Comte’s doctrine of social positivism, which he outlined in the Cours de philosophie positive (1830-42), asks: if we cannot acknowledge freedom of thought in either chemistry or biology, why should we acknowledge it in either ethics or politics? According to Comte each form of knowledge goes through three theoretical stages: the theological (fictitious), the metaphysical (abstract) and the scientific (positive). Each of these corresponds to three wisdom stages (fiction, abstraction, demonstration), which are in turn related to the three evolutionary ages of both individuals and humanity: childhood (ancient age), youth (middle age) and maturity (positive age).
Across this path, human wisdom gets rid of polytheism, fetishism and monotheism, which were pertaining to the first stage. It then gets to the second stage, where knowledge is rational, yet still lacking empirical verifications, to eventually reach the positive-scientific knowledge. Italian scholar Abbagnano provides a beautiful image of the positive ideal in Hegelian terms, describing it as the romanticism of science—the tendency, distinctive of romanticism, to identify the finite and the infinite, to consider the finite as the revelation, the progressive realization of the infinite. This tendency is projected by positivism into science.
Someone at each of the three stages of human history would explain the phenomenon of war differently. Within the first stage, where men are subjected to theocratic government, war would be seen as the natural consequence of the gods’ or God’s childish will for self-affirming through the ruler onto the enemy. At the second stage, where abstract philosophical categories take the place of deities, war might be viewed as an event provoked by intangible forces for the realization of ideals—such as those of the Enlightenment. The positive stage would be the accomplishment of an empirical rationality whereof humanity would be fully in charge of their actions, and peace and harmony would make the need for war eventually subside.
Contemporary criticism—as we may also infer from the idea, stated above, of positivism as the romanticism of science—warns us against the idolatry of science (which has not yet prevented the occurring of deaths from war) and encourages ethics to be put at the service of science. Comte was very optimistic: he believed that, despite the fact that science had entered the positive phase, culture and social order were not fully permeated yet by the same rational spirit. The three philosophies were then still coexisting, but, according to Comte, a system of positive philosophy would have eventually accomplished the overcoming of the previous ones in favor of a fully adult humanity.

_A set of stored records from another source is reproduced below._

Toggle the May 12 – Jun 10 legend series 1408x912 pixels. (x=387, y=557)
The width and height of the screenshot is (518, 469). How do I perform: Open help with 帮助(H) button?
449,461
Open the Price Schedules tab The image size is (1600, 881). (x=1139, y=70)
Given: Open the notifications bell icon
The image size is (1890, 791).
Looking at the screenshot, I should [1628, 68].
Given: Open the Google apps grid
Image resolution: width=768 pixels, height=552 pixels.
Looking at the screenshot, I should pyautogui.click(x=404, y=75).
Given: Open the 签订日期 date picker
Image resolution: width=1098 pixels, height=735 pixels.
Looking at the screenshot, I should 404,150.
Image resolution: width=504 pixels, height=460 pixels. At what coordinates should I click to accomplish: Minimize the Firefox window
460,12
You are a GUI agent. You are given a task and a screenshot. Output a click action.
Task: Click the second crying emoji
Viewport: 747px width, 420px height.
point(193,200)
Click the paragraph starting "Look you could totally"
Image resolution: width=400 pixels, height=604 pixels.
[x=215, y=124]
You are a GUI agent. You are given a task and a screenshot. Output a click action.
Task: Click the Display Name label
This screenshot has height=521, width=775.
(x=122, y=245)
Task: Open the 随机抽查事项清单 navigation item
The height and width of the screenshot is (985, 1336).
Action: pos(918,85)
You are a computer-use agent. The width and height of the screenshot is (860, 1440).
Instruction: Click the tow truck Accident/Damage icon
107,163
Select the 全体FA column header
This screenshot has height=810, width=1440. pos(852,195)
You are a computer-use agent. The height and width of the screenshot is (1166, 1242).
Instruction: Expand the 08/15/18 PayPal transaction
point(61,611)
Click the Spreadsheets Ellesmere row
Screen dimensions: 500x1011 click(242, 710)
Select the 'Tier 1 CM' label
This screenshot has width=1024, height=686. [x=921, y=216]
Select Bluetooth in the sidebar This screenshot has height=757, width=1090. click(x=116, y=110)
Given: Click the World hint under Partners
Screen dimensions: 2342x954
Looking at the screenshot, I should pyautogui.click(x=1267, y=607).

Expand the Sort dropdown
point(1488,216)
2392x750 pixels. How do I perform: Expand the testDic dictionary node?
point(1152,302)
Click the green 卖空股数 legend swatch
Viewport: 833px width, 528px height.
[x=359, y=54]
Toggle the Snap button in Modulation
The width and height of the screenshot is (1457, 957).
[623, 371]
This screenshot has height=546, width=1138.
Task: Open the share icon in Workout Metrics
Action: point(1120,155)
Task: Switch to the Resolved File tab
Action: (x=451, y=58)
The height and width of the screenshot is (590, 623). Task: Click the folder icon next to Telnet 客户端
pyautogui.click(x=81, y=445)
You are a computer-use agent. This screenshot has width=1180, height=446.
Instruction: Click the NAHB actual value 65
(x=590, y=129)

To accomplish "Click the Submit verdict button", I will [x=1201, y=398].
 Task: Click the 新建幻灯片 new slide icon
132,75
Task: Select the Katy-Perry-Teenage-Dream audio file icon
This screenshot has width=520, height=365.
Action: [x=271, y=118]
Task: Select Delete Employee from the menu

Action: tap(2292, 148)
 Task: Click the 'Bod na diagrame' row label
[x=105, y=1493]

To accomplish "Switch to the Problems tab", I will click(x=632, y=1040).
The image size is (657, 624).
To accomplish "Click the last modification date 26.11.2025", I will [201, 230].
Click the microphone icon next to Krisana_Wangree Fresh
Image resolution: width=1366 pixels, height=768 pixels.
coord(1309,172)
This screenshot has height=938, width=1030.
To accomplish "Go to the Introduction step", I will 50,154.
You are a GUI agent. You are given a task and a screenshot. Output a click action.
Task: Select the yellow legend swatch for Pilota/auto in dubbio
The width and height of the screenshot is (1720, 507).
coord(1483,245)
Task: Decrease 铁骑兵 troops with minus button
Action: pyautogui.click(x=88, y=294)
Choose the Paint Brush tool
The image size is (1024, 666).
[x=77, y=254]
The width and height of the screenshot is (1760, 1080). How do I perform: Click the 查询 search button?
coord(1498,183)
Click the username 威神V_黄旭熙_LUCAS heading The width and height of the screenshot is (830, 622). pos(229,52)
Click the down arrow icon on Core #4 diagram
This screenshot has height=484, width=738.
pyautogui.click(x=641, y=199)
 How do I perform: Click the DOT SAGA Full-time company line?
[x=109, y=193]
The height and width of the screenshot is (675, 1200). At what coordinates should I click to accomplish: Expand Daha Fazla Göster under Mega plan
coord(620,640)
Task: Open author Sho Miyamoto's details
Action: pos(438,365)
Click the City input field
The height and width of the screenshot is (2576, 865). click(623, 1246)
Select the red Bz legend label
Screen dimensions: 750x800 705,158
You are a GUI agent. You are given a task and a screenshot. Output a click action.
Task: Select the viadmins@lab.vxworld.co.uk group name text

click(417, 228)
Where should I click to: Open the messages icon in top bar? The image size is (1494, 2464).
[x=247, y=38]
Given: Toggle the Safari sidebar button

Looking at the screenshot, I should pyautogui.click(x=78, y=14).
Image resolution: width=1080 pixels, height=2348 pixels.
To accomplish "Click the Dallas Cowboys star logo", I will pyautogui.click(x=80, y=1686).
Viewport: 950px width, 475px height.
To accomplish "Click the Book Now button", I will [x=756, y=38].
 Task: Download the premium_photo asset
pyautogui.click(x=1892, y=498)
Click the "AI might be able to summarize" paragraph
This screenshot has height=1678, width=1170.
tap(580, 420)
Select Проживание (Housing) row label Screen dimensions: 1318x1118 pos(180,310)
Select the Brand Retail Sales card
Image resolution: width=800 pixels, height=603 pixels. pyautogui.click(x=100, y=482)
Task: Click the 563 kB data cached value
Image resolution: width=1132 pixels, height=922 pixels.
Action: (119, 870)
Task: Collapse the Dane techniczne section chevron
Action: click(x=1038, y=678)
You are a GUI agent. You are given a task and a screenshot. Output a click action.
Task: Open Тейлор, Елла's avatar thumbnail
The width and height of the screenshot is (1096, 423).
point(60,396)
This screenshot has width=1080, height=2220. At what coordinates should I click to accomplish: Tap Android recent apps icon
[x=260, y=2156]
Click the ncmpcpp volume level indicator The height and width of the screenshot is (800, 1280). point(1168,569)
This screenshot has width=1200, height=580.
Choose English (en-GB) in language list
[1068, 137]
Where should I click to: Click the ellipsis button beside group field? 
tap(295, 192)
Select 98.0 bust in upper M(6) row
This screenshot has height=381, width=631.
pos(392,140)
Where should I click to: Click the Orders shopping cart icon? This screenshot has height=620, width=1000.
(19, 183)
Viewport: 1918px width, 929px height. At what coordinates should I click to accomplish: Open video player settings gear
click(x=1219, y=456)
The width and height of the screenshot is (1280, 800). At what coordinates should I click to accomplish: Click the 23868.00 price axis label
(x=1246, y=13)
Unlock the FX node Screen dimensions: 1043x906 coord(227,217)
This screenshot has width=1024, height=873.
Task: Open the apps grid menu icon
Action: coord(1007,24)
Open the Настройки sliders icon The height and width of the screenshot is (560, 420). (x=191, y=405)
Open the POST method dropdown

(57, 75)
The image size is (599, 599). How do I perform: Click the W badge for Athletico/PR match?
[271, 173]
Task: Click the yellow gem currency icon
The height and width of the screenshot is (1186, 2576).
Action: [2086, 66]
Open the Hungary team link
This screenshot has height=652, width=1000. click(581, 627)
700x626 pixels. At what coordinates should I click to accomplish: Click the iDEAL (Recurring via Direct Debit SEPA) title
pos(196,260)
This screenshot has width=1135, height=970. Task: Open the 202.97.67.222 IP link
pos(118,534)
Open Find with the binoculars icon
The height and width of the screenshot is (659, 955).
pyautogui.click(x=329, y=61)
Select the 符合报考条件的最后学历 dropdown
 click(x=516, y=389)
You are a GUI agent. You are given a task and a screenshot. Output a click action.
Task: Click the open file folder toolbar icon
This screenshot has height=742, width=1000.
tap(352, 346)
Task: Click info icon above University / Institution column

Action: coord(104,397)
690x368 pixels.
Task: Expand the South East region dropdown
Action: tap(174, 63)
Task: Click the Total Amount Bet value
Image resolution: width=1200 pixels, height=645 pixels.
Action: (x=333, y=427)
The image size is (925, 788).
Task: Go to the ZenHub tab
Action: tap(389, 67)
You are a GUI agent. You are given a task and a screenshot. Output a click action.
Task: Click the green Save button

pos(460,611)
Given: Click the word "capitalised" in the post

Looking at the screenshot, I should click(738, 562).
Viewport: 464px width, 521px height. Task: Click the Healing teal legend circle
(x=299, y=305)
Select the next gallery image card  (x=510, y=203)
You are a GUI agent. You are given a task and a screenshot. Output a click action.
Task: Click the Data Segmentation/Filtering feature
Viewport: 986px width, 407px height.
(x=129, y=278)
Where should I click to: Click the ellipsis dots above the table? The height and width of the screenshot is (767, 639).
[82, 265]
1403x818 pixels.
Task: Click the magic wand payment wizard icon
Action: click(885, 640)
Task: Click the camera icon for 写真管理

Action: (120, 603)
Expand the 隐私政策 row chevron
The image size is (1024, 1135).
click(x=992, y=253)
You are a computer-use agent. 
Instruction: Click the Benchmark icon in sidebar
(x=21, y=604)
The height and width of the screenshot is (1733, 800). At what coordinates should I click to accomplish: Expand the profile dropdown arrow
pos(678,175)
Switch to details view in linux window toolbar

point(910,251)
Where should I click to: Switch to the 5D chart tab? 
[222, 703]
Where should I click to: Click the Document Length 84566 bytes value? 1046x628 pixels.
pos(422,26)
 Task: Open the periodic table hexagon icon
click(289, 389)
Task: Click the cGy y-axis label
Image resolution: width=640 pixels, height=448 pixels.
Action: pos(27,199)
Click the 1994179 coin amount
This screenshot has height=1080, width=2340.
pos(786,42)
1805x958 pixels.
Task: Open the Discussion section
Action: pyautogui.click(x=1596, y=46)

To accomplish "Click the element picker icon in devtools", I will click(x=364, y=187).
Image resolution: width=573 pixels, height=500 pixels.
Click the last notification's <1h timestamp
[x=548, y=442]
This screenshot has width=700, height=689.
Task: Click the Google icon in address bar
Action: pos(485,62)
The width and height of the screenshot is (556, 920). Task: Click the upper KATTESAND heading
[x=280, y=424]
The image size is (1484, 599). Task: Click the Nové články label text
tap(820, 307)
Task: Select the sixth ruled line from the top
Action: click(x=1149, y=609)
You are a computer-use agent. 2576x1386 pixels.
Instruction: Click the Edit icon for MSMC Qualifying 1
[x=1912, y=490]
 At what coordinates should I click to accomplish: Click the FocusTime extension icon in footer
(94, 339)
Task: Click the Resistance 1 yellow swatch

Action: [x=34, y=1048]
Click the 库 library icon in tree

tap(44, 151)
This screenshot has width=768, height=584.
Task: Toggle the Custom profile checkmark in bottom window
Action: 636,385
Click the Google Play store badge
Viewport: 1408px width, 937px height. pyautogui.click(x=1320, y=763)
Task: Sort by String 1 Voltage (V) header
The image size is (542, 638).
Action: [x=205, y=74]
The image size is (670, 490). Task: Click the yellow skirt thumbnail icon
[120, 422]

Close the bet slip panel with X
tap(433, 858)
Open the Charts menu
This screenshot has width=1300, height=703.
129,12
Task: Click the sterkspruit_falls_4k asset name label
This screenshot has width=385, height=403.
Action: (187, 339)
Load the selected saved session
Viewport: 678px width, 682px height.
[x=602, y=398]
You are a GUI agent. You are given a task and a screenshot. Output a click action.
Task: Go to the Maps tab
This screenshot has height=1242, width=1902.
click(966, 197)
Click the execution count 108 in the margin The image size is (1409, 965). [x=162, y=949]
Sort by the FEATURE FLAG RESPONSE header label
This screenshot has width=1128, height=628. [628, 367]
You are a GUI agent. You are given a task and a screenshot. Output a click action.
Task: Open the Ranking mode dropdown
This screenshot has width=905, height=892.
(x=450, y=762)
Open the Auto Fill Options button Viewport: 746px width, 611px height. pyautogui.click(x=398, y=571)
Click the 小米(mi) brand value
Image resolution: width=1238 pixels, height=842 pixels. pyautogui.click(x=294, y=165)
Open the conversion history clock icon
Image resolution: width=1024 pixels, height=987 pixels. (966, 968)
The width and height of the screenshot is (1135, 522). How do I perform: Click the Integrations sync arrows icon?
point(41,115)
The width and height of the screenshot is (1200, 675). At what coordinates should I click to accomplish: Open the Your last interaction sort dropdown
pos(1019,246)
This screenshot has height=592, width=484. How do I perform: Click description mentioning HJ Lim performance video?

Comte believed that human history had passed through the following three stages:
The Theological stage, in which deities cause events or phenomena to occur.
The Metaphysical stage, in which natural events were explained by abstractions.
The Positivity stage, in which events are explained by science and reason.
Comte believed that although there is a general progression form the first to the third stage, many stages may or do occur at the same time and that societies may not progress from one stage to the next. The three stages can co-exist in the same society.
In the Theological stage, war would be explained as the anger of a deity with a distinct personality. In the Metaphysical stage, war might be explained as the outgrowth of an abstract concept, such as desire. In the Positivity stage, war might be explained as the urge of one society to control the natural resources of another to earn more money.